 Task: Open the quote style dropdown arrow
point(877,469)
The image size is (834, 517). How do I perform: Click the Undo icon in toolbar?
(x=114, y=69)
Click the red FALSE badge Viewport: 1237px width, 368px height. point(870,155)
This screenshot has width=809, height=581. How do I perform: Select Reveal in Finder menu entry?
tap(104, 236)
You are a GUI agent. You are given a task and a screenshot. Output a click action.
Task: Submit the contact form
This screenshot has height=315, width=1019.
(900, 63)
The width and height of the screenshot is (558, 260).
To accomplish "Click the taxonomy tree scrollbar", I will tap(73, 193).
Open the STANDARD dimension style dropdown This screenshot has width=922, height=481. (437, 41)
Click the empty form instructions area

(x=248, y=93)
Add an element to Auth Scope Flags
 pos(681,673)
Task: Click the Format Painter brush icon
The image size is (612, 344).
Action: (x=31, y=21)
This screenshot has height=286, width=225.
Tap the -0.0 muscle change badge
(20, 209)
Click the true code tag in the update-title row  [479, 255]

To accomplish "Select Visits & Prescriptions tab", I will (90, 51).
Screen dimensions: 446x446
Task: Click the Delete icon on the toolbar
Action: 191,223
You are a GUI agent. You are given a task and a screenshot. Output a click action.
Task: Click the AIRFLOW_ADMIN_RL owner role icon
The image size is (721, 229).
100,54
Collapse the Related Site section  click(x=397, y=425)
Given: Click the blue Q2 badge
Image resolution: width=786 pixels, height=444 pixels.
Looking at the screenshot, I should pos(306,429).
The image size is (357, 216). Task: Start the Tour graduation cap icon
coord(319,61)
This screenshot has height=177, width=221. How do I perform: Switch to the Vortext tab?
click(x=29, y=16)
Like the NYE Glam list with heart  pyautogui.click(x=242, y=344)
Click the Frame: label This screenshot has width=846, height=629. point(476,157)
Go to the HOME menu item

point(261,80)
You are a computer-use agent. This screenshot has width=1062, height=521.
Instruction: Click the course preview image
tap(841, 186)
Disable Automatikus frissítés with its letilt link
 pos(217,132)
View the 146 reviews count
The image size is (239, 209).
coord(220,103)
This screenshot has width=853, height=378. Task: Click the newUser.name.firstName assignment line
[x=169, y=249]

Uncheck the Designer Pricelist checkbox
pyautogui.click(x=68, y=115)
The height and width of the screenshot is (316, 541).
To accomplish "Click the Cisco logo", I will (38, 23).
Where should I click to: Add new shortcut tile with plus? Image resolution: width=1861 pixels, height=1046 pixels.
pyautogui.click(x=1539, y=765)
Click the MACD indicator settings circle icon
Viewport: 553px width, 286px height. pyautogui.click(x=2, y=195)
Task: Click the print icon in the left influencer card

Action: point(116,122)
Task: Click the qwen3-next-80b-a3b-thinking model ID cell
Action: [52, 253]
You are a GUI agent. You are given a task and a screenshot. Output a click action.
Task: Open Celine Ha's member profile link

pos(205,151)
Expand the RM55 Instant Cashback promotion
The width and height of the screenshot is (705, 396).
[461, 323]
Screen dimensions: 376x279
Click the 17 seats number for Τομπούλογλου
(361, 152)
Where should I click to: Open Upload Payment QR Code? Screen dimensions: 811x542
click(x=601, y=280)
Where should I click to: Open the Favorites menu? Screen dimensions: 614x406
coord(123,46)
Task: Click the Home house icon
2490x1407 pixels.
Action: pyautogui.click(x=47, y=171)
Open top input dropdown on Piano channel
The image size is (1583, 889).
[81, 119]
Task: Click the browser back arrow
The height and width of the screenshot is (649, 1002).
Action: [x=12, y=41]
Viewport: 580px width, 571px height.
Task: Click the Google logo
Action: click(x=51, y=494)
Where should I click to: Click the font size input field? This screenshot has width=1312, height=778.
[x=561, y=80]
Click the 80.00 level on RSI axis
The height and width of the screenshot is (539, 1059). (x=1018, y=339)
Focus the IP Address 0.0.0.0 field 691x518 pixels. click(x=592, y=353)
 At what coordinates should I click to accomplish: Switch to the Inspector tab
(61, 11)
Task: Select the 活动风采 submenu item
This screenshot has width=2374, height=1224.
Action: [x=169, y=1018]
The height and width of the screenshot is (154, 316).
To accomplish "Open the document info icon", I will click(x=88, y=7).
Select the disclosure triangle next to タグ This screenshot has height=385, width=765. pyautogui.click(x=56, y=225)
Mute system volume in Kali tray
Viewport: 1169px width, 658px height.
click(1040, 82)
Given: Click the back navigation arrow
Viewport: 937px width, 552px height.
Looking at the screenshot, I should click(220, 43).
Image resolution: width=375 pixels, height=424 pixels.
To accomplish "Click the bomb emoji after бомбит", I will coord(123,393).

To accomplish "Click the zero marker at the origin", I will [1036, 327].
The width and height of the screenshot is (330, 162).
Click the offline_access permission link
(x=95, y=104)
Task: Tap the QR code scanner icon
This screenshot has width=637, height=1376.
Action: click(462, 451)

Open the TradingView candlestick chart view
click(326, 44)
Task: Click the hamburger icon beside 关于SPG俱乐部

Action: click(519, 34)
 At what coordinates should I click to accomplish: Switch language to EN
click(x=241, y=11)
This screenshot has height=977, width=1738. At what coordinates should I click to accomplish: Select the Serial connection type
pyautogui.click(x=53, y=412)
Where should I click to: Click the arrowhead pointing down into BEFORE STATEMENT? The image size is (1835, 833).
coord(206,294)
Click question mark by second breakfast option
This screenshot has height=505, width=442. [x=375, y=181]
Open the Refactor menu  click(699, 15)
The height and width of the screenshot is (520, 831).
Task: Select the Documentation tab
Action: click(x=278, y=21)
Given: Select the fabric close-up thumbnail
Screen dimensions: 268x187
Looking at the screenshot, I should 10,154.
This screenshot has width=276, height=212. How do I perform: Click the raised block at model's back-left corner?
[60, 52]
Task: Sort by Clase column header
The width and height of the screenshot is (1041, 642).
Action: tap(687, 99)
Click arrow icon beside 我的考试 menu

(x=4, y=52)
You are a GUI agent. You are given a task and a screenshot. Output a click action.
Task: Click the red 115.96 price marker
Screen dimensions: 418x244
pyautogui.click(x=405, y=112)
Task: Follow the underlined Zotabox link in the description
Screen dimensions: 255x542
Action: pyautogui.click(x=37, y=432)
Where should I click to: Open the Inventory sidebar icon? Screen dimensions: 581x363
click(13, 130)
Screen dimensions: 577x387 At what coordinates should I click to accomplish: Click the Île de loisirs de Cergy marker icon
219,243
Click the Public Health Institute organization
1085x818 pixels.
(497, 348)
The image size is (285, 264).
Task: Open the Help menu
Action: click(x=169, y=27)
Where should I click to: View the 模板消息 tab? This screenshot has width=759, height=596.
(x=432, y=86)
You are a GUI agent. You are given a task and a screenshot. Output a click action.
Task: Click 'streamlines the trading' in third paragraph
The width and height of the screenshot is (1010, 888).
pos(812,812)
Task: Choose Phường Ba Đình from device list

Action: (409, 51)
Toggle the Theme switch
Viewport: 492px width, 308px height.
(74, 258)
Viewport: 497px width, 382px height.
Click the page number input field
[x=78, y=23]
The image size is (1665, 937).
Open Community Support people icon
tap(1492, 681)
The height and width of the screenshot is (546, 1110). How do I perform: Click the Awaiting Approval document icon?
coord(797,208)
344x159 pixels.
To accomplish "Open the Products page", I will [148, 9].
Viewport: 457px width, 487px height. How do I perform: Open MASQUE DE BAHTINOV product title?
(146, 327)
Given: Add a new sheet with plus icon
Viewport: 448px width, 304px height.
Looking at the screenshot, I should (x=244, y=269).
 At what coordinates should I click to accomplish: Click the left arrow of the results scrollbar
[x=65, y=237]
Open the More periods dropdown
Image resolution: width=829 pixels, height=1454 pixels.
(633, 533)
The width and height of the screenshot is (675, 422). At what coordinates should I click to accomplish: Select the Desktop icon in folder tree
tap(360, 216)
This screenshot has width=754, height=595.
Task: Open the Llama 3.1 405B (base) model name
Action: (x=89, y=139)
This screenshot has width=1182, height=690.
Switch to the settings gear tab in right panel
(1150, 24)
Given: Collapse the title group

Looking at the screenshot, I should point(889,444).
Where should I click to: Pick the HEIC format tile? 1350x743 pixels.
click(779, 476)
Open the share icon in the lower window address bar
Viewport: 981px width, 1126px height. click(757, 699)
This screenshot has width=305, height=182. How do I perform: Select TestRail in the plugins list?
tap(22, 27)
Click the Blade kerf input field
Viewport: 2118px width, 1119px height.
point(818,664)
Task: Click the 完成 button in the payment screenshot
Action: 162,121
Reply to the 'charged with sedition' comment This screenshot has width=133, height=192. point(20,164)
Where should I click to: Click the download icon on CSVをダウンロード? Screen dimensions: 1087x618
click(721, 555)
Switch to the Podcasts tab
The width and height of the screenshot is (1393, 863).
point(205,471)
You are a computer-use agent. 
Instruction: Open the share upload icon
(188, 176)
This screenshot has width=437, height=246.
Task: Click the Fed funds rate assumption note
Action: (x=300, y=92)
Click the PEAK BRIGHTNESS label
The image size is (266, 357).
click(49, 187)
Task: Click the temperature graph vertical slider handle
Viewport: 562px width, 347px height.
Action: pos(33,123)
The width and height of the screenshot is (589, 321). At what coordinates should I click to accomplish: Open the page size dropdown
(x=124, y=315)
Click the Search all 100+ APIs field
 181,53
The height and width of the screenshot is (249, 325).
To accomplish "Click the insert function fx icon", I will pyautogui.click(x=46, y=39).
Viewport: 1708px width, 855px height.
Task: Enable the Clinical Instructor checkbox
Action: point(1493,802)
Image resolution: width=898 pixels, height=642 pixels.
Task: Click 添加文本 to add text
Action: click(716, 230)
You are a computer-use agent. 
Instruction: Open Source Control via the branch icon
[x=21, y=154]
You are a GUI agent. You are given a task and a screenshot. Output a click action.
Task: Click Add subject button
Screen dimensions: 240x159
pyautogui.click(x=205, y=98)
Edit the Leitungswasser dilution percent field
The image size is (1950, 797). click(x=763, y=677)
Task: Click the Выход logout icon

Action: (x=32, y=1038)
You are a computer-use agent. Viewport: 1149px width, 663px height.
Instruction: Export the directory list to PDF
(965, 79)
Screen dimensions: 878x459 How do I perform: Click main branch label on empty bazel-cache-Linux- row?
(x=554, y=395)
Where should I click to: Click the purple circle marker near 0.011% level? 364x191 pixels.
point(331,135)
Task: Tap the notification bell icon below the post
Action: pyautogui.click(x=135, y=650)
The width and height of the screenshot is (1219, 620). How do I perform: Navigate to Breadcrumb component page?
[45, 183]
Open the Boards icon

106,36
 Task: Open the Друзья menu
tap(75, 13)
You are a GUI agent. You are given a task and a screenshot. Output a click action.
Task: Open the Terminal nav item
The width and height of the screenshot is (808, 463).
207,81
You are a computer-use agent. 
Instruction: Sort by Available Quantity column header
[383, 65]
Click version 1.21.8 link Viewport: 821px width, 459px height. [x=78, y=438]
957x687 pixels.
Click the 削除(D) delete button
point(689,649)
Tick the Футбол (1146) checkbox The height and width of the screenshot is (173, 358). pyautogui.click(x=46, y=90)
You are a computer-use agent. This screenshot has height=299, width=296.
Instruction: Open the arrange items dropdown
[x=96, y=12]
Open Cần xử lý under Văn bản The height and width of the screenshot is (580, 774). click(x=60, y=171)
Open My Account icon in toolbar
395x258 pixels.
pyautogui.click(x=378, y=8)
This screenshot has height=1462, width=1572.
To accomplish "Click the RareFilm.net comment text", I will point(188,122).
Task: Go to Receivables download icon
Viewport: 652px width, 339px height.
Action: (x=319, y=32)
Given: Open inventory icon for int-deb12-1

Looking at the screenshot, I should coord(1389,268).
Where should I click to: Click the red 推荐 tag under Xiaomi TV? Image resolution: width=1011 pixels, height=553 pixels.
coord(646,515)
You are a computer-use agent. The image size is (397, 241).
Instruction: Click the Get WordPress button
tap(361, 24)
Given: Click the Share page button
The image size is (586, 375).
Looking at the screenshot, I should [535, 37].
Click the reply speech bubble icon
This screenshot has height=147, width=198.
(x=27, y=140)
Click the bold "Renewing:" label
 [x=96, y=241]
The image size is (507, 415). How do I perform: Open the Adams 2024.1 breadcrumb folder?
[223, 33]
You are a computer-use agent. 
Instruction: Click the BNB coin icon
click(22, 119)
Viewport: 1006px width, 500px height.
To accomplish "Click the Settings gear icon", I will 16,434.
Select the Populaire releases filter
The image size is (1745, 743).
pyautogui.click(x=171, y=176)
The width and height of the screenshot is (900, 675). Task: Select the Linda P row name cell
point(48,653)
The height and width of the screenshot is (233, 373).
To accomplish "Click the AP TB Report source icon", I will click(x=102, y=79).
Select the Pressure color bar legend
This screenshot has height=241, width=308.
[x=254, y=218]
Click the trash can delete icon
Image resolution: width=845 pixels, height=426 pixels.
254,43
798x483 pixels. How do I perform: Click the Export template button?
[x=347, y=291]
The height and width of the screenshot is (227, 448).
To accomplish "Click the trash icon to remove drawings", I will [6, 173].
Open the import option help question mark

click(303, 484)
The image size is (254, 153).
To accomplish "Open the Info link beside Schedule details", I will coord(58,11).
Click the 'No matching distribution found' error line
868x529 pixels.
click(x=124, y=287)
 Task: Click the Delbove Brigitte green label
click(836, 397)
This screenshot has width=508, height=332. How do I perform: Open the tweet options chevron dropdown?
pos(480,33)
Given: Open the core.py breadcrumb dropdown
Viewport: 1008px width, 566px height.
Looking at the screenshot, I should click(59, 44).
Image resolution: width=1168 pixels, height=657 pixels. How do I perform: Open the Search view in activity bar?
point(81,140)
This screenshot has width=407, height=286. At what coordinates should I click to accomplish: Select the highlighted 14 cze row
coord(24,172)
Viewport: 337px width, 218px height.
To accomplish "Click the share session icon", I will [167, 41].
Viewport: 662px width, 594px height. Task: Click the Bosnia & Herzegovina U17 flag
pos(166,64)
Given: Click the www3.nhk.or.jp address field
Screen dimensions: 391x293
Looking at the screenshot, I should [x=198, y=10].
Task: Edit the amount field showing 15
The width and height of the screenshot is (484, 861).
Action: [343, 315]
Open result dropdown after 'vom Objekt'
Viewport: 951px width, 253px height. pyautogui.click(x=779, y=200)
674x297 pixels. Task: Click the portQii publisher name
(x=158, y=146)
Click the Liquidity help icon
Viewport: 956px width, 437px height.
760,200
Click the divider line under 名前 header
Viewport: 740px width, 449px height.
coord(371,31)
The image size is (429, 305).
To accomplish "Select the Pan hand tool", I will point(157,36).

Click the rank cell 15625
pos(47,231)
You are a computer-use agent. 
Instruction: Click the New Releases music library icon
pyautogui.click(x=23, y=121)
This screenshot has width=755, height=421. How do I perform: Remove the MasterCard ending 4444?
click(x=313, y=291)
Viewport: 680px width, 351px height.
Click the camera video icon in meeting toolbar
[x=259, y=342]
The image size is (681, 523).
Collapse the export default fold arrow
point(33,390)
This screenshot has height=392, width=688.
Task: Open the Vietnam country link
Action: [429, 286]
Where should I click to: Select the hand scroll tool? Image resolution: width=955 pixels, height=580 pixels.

-=-=-=-=-

— WRITTEN REQUEST —
Please arrange the lines above as a Markdown table with the columns "Row" and "Line." Cover the stretch from the line containing "Where should I click to: Click the font" through the line containing "(x=95, y=104)", include both of those lines, and leave out any blank lines.

— COMPLETE ANSWER —
| Row | Line |
|---|---|
| 1 | Where should I click to: Click the font size input field? This screenshot has width=1312, height=778. |
| 2 | [x=561, y=80] |
| 3 | Click the 80.00 level on RSI axis |
| 4 | The height and width of the screenshot is (539, 1059). (x=1018, y=339) |
| 5 | Focus the IP Address 0.0.0.0 field 691x518 pixels. click(x=592, y=353) |
| 6 |  At what coordinates should I click to accomplish: Switch to the Inspector tab |
| 7 | (61, 11) |
| 8 | Task: Select the 活动风采 submenu item |
| 9 | This screenshot has width=2374, height=1224. |
| 10 | Action: [x=169, y=1018] |
| 11 | The height and width of the screenshot is (154, 316). |
| 12 | To accomplish "Open the document info icon", I will click(x=88, y=7). |
| 13 | Select the disclosure triangle next to タグ This screenshot has height=385, width=765. pyautogui.click(x=56, y=225) |
| 14 | Mute system volume in Kali tray |
| 15 | Viewport: 1169px width, 658px height. |
| 16 | click(1040, 82) |
| 17 | Given: Click the back navigation arrow |
| 18 | Viewport: 937px width, 552px height. |
| 19 | Looking at the screenshot, I should click(220, 43). |
| 20 | Image resolution: width=375 pixels, height=424 pixels. |
| 21 | To accomplish "Click the bomb emoji after бомбит", I will coord(123,393). |
| 22 | To accomplish "Click the zero marker at the origin", I will [1036, 327]. |
| 23 | The width and height of the screenshot is (330, 162). |
| 24 | Click the offline_access permission link |
| 25 | (x=95, y=104) |